Below are the records. Retype exactly the lines between the lines holding "Click the add new scheme icon" and "You are a computer-use agent. The", inclusive.

### DATASET ENTRIES
---------------
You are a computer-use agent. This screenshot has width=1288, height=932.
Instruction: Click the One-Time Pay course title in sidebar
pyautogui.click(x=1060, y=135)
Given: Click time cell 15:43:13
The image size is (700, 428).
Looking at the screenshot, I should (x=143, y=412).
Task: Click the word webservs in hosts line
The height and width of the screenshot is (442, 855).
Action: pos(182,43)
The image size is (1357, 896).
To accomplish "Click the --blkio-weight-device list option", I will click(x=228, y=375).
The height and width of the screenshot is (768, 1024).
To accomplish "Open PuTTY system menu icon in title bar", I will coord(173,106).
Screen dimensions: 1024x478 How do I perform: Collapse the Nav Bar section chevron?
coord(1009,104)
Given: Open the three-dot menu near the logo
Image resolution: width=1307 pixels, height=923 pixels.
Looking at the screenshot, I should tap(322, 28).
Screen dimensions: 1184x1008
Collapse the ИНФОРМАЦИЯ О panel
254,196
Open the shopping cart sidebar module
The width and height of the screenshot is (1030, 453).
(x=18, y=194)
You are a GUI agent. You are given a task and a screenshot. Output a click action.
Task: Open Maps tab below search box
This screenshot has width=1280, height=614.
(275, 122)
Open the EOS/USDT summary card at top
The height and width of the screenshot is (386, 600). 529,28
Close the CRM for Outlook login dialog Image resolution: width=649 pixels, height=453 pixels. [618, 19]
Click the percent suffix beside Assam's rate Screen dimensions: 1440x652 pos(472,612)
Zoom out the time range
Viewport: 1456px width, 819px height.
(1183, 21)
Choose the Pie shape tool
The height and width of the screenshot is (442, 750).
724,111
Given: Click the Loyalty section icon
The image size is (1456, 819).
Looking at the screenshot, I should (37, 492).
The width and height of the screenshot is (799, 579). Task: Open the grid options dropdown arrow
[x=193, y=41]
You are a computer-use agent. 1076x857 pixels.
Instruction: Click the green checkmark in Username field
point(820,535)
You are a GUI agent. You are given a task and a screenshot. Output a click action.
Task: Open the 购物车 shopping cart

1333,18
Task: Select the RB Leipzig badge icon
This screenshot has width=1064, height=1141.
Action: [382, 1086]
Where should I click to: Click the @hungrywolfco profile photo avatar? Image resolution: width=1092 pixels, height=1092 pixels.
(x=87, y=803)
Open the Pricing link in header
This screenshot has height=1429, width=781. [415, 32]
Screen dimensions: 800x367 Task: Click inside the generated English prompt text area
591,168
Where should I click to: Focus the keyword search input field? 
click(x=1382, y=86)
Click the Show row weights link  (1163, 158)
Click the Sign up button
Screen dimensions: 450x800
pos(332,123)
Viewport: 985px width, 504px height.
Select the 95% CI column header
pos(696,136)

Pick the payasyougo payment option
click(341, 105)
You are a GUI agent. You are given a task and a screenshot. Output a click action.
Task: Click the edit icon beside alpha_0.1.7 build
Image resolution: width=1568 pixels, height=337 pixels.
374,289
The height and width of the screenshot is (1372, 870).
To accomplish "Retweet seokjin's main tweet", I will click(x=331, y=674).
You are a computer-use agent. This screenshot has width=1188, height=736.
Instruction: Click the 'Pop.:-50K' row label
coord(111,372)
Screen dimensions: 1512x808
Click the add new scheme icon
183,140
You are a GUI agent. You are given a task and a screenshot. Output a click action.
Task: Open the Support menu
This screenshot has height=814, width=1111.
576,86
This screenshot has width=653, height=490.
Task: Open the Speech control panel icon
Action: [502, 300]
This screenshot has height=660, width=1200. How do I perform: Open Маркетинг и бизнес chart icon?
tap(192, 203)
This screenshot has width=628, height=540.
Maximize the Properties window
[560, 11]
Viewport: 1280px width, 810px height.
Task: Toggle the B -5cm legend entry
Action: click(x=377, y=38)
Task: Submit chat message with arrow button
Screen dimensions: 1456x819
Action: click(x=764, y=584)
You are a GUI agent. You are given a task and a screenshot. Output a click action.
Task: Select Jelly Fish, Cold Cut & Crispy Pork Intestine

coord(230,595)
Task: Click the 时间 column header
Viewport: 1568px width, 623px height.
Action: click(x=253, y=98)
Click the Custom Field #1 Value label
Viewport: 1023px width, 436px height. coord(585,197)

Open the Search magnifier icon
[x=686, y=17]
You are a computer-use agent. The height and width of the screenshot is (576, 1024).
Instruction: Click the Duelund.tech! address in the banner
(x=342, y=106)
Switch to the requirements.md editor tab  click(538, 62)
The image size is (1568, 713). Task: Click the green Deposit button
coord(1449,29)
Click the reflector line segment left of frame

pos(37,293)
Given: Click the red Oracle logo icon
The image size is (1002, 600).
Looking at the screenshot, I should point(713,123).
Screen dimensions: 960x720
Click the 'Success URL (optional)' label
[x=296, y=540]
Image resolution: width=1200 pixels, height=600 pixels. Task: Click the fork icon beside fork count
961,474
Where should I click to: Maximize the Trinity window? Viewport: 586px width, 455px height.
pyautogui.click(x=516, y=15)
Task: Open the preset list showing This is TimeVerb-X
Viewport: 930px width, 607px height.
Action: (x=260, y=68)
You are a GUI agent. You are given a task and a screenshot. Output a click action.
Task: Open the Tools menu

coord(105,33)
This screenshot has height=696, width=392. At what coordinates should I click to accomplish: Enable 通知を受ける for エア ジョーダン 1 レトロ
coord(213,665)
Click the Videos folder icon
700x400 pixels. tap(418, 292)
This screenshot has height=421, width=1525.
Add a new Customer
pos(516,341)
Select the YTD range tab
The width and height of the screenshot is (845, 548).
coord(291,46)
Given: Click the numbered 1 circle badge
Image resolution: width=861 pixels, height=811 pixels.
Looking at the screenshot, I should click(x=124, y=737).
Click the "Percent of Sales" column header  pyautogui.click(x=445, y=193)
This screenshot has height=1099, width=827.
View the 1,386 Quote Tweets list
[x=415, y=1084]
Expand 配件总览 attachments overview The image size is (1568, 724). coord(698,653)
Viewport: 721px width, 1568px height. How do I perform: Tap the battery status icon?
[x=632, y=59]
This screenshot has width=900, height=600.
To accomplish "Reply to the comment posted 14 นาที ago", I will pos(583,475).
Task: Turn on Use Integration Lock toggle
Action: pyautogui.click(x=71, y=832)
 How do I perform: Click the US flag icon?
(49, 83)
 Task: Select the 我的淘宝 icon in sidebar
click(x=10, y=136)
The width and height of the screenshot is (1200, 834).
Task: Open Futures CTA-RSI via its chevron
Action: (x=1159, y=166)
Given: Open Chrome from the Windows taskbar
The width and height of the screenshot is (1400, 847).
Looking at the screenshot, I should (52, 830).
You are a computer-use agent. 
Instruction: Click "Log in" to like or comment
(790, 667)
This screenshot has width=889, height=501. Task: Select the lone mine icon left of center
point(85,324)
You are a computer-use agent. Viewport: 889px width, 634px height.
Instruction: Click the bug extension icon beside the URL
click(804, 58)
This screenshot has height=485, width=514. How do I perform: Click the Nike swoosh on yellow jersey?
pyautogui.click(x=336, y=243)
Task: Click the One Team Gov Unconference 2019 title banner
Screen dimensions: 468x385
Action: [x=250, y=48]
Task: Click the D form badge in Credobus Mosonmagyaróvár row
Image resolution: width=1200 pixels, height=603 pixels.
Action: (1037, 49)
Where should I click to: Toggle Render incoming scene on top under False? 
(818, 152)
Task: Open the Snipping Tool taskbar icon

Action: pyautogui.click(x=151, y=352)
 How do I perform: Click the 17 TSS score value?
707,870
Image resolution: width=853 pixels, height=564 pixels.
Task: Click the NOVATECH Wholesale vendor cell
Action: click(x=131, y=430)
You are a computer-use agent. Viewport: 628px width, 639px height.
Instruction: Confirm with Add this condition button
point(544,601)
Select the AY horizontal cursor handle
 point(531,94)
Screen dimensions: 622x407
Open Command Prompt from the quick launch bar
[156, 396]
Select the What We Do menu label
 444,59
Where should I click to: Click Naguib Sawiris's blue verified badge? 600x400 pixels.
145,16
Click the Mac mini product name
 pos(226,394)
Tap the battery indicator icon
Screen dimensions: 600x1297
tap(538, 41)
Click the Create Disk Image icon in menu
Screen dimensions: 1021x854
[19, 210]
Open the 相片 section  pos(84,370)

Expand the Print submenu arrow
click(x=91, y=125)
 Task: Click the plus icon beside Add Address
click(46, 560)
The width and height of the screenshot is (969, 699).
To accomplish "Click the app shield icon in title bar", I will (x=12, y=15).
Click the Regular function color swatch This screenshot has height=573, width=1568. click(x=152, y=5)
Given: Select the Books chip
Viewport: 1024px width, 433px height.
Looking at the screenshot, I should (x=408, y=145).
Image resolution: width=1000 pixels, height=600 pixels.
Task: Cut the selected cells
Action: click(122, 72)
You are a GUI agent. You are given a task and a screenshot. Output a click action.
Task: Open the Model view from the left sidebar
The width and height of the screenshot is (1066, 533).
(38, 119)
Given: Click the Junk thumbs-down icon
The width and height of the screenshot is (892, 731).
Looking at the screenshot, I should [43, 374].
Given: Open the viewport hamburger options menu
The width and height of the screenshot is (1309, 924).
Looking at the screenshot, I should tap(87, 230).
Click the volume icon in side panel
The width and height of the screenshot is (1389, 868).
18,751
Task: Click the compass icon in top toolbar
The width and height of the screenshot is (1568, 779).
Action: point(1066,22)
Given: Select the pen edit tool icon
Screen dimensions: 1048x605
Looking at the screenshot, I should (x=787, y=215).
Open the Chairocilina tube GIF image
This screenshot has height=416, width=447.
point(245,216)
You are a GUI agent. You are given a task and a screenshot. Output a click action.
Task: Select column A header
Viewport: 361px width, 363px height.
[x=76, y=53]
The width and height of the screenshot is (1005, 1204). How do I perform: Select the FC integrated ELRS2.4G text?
---------------
### ANSWER BOX
Click the add new scheme icon
183,140
You are a GUI agent. You are given a task and a screenshot. Output a click action.
Task: Open the Support menu
This screenshot has height=814, width=1111.
576,86
This screenshot has width=653, height=490.
Task: Open the Speech control panel icon
Action: [502, 300]
This screenshot has height=660, width=1200. How do I perform: Open Маркетинг и бизнес chart icon?
tap(192, 203)
This screenshot has width=628, height=540.
Maximize the Properties window
[560, 11]
Viewport: 1280px width, 810px height.
Task: Toggle the B -5cm legend entry
Action: click(x=377, y=38)
Task: Submit chat message with arrow button
Screen dimensions: 1456x819
Action: click(x=764, y=584)
You are a GUI agent. You are given a task and a screenshot. Output a click action.
Task: Select Jelly Fish, Cold Cut & Crispy Pork Intestine

coord(230,595)
Task: Click the 时间 column header
Viewport: 1568px width, 623px height.
Action: click(x=253, y=98)
Click the Custom Field #1 Value label
Viewport: 1023px width, 436px height. coord(585,197)

Open the Search magnifier icon
[x=686, y=17]
You are a computer-use agent. The height and width of the screenshot is (576, 1024).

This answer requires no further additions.